WORK TO COMPLETE: Gather all lines from the material that contain the word "name".

AVAILABLE DATA:
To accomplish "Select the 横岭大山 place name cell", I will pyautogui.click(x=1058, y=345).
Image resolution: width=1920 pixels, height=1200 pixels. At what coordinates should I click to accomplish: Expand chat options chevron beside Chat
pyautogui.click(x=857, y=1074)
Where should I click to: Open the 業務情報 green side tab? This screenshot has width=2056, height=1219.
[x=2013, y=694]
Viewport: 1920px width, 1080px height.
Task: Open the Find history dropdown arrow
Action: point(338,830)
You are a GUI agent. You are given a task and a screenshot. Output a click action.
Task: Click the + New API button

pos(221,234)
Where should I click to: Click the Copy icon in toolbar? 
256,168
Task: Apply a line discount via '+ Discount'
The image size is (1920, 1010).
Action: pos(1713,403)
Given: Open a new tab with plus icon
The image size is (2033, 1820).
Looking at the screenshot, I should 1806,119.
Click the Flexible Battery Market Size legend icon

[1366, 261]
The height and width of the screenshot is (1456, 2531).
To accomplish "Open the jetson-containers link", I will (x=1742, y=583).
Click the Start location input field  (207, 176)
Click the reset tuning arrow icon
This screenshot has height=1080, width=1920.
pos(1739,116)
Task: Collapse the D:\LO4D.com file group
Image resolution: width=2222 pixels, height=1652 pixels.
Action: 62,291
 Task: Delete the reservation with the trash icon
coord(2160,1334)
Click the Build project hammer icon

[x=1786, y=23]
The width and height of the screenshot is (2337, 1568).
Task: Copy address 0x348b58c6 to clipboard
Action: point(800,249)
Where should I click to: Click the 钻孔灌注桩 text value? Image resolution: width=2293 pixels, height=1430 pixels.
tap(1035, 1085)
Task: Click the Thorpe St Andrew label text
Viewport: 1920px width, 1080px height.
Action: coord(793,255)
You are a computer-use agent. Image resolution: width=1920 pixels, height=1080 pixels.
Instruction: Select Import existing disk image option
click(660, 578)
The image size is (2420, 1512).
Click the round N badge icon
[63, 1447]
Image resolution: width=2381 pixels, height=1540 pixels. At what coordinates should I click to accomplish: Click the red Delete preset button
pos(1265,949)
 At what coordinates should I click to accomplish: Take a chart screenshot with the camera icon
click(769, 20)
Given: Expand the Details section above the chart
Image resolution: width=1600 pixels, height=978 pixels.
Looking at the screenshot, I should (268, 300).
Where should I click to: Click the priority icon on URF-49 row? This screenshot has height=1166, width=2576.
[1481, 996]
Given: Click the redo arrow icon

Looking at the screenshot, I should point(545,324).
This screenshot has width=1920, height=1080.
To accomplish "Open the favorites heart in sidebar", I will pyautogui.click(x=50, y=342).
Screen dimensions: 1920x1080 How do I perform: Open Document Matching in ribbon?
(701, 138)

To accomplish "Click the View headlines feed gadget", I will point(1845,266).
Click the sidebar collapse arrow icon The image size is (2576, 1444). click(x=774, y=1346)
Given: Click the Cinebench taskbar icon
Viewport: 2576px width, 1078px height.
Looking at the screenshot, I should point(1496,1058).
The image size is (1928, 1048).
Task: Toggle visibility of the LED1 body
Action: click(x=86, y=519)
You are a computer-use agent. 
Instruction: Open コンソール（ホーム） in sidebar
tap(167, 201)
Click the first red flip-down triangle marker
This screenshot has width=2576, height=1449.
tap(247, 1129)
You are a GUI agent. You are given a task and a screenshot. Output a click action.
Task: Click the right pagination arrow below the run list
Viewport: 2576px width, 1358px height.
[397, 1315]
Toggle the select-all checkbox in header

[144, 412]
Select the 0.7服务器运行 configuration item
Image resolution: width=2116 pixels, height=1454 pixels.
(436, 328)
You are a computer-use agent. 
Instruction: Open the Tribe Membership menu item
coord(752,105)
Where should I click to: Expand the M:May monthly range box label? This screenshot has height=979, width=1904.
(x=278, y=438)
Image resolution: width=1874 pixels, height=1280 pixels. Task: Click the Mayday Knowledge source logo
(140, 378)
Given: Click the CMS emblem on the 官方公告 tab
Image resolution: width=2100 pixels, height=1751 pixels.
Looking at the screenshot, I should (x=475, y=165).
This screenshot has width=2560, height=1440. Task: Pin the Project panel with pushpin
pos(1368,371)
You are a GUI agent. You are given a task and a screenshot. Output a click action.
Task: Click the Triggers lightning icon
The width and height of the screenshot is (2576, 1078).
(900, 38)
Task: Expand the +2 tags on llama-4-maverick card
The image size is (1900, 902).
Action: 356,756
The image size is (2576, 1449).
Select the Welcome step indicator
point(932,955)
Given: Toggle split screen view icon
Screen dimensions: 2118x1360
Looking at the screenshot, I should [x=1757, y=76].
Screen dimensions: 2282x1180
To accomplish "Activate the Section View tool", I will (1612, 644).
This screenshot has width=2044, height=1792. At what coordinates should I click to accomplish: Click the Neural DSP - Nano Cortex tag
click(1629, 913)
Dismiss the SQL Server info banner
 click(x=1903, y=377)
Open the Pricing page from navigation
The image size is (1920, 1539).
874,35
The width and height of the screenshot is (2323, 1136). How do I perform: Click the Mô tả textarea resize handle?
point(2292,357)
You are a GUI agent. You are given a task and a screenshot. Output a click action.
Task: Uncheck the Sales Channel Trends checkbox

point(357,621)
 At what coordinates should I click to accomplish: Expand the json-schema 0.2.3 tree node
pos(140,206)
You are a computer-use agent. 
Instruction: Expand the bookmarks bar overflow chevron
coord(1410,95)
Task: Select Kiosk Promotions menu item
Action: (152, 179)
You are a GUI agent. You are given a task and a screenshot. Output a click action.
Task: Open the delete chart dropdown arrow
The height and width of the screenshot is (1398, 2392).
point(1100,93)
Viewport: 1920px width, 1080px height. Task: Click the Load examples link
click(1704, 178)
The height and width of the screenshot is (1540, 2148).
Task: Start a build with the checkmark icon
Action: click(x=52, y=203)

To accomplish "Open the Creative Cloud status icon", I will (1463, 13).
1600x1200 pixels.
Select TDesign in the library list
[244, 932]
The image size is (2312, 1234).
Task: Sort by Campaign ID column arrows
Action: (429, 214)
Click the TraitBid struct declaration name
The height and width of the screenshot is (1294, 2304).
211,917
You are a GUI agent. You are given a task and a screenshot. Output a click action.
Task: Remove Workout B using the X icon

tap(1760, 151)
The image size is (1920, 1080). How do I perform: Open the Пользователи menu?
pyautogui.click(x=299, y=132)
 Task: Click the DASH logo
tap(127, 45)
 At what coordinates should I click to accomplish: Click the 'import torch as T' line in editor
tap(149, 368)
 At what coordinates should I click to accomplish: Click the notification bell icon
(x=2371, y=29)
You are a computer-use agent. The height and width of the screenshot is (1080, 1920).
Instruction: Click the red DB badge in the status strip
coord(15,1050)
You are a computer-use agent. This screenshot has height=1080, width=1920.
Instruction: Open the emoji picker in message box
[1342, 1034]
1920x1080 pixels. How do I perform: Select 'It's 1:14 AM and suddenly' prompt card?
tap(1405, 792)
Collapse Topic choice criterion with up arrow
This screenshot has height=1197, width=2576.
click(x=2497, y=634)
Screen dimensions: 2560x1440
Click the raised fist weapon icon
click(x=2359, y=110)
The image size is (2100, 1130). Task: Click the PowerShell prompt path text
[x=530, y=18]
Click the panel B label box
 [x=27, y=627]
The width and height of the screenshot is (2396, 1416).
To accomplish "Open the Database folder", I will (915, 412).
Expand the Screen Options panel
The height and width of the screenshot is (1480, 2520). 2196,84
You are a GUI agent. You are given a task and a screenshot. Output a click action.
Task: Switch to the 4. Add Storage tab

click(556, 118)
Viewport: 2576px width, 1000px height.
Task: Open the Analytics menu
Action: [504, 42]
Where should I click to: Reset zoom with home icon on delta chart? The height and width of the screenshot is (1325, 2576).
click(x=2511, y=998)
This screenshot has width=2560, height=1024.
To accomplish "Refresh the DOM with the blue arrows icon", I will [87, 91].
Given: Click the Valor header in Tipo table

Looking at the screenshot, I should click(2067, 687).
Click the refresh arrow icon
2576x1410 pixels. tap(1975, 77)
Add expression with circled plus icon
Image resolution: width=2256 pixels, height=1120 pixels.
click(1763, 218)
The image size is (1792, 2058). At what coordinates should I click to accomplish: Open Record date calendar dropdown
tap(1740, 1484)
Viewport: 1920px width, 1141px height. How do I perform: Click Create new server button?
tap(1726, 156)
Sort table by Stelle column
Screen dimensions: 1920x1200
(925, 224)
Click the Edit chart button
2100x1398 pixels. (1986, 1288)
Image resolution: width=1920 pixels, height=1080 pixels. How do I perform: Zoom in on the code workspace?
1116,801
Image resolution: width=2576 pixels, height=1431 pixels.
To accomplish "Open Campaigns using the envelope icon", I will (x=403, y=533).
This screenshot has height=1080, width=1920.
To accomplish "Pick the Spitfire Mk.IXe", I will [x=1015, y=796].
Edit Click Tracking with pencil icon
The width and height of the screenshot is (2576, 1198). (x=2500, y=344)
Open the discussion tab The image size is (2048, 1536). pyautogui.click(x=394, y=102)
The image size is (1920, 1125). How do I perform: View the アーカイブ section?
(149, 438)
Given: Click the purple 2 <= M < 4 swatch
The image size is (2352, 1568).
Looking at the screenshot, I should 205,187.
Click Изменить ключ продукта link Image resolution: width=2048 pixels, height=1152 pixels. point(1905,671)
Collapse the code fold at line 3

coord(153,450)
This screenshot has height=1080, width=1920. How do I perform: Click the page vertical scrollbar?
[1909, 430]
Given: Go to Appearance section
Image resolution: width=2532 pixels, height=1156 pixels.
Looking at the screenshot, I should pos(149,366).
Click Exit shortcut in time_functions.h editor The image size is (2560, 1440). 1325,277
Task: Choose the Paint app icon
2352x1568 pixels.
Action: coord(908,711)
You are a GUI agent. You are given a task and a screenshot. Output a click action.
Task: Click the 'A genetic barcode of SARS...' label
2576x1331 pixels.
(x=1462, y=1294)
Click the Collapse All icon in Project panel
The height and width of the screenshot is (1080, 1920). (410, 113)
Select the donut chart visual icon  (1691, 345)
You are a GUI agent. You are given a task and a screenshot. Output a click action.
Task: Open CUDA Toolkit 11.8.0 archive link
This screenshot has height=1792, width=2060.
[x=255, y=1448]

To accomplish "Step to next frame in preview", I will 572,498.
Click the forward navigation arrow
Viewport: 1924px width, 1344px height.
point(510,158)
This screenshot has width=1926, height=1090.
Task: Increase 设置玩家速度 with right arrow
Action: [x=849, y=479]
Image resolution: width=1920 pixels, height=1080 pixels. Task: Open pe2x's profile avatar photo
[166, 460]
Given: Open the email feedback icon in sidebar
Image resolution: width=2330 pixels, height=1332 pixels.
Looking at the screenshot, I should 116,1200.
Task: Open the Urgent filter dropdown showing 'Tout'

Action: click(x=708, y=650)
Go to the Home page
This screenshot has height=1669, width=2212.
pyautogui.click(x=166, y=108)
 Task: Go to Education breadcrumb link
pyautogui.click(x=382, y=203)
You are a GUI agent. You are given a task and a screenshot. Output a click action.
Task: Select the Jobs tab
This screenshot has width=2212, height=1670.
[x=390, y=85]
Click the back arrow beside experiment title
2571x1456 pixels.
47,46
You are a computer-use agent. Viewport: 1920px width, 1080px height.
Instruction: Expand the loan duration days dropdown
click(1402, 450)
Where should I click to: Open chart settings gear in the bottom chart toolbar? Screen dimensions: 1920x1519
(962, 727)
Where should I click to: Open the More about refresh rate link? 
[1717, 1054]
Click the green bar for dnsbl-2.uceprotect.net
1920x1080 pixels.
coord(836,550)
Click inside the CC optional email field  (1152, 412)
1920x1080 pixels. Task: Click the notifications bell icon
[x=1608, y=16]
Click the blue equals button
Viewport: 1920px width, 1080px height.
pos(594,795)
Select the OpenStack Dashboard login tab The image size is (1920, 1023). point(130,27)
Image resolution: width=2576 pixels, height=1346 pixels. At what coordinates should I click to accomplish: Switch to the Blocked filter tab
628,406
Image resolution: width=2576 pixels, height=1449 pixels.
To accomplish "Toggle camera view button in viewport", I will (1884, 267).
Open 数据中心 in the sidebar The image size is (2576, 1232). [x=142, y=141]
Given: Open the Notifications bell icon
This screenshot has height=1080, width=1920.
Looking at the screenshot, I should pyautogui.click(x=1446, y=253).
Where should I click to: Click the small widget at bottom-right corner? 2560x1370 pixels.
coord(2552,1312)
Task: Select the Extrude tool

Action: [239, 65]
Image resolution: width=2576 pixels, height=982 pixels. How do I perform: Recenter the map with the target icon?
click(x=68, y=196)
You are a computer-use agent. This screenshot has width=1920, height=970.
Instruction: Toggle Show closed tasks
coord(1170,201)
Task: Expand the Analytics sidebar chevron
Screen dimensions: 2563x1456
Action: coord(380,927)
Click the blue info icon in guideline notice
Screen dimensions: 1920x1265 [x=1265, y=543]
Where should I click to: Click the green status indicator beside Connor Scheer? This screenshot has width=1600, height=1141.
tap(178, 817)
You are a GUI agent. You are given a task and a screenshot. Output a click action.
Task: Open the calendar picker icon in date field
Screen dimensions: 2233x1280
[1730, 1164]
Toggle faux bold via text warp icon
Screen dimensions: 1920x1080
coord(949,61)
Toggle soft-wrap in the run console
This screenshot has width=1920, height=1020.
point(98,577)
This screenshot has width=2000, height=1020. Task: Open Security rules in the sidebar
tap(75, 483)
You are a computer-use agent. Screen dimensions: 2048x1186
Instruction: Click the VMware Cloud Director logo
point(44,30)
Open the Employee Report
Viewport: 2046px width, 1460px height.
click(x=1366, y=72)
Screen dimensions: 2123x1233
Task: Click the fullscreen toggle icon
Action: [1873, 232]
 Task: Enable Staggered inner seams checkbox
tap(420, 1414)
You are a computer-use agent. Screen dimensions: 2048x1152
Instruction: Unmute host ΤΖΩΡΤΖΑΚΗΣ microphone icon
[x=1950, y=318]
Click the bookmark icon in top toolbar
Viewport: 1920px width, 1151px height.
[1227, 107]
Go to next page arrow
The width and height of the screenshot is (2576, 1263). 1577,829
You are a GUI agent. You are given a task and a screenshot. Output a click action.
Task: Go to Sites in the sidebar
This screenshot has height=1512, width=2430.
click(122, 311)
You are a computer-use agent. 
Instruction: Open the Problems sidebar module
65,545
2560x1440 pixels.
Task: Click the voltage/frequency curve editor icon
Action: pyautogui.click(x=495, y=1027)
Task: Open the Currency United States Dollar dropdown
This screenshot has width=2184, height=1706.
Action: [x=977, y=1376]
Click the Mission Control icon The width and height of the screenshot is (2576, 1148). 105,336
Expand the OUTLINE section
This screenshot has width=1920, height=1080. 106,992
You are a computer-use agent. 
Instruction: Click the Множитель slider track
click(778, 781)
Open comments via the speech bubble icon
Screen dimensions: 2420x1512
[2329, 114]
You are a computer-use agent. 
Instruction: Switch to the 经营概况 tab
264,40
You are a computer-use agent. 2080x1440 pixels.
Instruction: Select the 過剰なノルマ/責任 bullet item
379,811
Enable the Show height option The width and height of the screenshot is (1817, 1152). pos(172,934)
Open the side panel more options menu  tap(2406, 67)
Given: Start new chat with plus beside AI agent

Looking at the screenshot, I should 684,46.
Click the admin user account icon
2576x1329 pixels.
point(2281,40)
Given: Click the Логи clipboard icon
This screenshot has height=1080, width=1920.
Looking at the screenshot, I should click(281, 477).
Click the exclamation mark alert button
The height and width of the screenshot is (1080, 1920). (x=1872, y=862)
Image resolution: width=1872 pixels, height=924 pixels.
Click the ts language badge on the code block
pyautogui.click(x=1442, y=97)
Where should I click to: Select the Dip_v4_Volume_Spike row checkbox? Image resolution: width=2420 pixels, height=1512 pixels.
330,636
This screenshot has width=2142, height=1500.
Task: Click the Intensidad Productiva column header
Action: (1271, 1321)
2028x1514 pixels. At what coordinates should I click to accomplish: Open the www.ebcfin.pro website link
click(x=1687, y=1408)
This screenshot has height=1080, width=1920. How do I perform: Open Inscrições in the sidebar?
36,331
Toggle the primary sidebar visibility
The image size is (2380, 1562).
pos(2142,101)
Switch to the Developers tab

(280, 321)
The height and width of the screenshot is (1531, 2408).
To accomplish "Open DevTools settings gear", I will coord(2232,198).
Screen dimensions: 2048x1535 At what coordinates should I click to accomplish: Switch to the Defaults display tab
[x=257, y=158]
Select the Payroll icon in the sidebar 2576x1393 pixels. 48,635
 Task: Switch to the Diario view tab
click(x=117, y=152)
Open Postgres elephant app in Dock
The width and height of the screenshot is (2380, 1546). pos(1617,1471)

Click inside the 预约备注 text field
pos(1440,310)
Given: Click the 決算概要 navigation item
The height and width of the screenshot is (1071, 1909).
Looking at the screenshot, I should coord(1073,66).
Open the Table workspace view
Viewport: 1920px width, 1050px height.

TASK RESPONSE:
To accomplish "Select the 横岭大山 place name cell", I will pyautogui.click(x=1058, y=345).
Click the TraitBid struct declaration name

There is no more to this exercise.